Images of Women In Turn-of-the-Century Polish Painting
by Dr. Maria Hussakowska
The topic of my presentation are the images of women that we may recognize as typical in the work of male Polish painters of the turn of the century. In art, the period between 1885 and 1905 is considered as a turning point of European culture, particularly in the visual arts and literature. European art historians call it the period of Modernism. There is no doubt that Polish art of that time - mostly painting - is very close to Romanticism in its special kind of sensibility, more so than in style.
A point of departure for my presentation was a dissertation written in the 1970’s by a friend, Małgorzata Reinhardt. Her work dealt with the classical and traditional symbols, themes and subject matter, in a word, iconography, in the painting made of women by the turn of the century male Polish painters. In striving to present the works of these artists, I attempted to do so in a different context, that is, with reference to feminist interpretations of the history of art.

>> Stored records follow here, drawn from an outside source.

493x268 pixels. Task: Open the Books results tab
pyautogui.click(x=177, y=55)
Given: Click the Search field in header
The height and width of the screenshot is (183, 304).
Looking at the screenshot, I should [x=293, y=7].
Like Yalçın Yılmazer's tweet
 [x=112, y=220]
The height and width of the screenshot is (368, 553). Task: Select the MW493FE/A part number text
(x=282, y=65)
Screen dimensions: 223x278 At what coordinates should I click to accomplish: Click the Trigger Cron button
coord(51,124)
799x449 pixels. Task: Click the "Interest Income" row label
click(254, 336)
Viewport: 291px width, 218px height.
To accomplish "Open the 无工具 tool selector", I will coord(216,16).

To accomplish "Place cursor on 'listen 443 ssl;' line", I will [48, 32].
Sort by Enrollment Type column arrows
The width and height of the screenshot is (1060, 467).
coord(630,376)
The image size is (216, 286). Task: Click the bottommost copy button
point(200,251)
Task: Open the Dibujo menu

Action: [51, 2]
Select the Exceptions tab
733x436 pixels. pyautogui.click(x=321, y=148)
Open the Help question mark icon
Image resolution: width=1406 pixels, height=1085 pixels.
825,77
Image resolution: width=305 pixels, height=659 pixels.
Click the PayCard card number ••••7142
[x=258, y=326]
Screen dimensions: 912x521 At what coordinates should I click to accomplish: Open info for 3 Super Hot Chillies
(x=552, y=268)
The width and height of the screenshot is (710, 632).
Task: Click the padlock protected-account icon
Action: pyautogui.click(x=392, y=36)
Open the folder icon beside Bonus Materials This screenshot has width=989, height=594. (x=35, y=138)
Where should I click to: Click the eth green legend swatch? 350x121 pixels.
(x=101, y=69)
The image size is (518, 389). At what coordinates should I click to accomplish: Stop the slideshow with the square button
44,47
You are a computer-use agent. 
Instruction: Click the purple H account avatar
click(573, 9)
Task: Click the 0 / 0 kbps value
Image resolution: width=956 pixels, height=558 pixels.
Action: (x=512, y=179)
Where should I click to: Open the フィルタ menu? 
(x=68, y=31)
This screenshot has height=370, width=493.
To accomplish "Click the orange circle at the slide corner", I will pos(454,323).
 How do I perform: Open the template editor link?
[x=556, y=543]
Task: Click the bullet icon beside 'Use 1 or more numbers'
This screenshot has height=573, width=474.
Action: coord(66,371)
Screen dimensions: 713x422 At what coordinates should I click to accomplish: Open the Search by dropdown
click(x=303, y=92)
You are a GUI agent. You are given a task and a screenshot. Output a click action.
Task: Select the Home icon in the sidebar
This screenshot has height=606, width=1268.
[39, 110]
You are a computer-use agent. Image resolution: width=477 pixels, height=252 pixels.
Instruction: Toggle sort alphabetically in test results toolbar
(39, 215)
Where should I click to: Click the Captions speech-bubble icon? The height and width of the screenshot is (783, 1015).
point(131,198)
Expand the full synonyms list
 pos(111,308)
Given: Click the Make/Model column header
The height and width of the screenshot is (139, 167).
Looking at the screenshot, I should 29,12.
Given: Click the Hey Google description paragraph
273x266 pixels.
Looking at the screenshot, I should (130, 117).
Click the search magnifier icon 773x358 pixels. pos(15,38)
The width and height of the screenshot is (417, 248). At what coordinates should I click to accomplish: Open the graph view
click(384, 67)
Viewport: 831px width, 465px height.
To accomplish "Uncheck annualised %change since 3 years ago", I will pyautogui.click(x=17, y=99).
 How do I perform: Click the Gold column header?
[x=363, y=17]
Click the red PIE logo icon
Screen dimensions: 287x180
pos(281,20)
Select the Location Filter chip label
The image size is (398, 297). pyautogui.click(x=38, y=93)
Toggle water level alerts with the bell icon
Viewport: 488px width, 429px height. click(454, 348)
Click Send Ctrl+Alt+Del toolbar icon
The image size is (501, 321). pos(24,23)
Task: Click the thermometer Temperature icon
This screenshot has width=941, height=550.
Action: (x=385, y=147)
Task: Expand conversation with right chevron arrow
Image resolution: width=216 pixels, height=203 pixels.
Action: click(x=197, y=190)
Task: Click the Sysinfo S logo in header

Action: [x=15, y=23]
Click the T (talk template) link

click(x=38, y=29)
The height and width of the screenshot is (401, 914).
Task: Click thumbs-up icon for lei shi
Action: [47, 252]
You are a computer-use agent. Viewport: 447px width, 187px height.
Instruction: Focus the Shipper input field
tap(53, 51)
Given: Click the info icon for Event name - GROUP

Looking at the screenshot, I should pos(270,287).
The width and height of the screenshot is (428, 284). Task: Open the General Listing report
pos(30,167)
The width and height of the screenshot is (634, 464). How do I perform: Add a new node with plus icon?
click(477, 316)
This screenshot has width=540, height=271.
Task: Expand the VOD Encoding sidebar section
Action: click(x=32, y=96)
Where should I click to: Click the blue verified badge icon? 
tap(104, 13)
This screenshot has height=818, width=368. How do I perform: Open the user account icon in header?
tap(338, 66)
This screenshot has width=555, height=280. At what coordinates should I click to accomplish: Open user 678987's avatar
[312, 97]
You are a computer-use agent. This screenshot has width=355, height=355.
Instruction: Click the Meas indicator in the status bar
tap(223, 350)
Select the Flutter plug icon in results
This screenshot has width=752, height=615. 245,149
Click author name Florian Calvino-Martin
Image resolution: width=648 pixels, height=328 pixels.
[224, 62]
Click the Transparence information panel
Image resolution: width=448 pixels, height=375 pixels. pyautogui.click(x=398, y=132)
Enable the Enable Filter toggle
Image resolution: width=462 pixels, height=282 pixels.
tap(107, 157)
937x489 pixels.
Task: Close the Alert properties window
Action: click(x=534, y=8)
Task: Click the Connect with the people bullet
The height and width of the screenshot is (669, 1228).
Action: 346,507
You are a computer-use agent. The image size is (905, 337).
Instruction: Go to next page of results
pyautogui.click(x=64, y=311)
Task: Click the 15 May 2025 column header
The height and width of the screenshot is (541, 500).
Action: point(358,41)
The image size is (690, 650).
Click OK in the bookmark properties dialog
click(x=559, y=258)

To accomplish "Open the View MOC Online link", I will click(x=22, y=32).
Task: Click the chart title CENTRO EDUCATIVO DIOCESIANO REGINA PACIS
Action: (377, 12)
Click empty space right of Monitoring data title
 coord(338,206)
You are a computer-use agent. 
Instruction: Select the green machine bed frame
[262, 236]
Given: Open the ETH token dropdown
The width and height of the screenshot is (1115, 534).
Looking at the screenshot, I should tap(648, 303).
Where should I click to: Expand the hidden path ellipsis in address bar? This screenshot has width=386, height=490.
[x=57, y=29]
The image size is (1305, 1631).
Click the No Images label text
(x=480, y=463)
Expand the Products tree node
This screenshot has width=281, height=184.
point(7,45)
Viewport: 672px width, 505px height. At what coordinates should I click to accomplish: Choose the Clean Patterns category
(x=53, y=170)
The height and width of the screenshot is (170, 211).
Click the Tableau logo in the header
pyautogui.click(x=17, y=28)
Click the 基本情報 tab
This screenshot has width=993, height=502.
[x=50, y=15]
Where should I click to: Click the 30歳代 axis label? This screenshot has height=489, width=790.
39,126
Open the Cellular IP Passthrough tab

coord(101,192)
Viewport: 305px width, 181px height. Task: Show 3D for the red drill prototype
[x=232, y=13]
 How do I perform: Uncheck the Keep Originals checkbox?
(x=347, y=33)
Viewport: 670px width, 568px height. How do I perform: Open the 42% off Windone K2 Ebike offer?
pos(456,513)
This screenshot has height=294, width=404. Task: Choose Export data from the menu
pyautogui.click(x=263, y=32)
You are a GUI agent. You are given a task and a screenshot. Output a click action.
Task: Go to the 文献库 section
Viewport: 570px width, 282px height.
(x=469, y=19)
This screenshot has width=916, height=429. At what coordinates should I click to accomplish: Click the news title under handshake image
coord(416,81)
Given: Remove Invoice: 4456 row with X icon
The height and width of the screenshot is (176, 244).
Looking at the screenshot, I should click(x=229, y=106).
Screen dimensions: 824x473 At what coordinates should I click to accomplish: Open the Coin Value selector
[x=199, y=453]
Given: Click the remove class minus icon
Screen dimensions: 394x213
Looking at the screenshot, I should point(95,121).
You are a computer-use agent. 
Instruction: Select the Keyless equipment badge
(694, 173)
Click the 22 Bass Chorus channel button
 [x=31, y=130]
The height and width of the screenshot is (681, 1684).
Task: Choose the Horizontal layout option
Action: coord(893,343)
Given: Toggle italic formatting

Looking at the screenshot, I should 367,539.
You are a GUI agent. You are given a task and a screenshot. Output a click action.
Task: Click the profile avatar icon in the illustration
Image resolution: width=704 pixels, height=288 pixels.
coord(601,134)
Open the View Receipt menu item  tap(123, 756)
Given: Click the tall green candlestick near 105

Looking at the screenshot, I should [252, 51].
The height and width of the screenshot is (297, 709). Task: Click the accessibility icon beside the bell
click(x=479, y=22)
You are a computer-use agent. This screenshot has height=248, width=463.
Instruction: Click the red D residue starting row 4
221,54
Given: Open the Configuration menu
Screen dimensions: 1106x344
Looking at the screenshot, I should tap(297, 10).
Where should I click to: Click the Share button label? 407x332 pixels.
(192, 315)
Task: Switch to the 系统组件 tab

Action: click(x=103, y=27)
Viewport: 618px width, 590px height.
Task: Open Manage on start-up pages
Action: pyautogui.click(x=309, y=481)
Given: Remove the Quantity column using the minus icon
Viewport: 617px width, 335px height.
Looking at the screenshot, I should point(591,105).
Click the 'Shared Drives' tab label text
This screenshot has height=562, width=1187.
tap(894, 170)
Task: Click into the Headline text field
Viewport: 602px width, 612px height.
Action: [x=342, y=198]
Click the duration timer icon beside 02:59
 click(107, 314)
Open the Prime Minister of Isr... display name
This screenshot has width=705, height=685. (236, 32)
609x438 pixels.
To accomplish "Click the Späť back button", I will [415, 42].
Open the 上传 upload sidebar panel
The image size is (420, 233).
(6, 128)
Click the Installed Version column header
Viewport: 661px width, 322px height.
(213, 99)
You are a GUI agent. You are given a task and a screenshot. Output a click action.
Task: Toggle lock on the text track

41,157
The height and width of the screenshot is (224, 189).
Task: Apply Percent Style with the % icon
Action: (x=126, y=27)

Among the artists active in this period, Jacek Malczewski, who was born in 1854 and died in 1926, holds a special position. That's because he created a specific kind of art, one traditional in form, but also one with a strong literary content, that is, he produced paintings that clearly tell some sort of story. Early on, he declared himself a symbolist and remained so till his death. Much of the symbolism in his paintings has to do with Poland's enslavement and eventual liberation. He was obsessed with that idea. Looking at his paintings, one can guess his religion, his nationality, and even the age in which he lived. Everything - in Malczewski's opinion - ought to speak about his nation and its tragic history. "If I were not a Pole, "he said "I would not be an artist". It was not easy to adopt a modern artistic style with such attitudes.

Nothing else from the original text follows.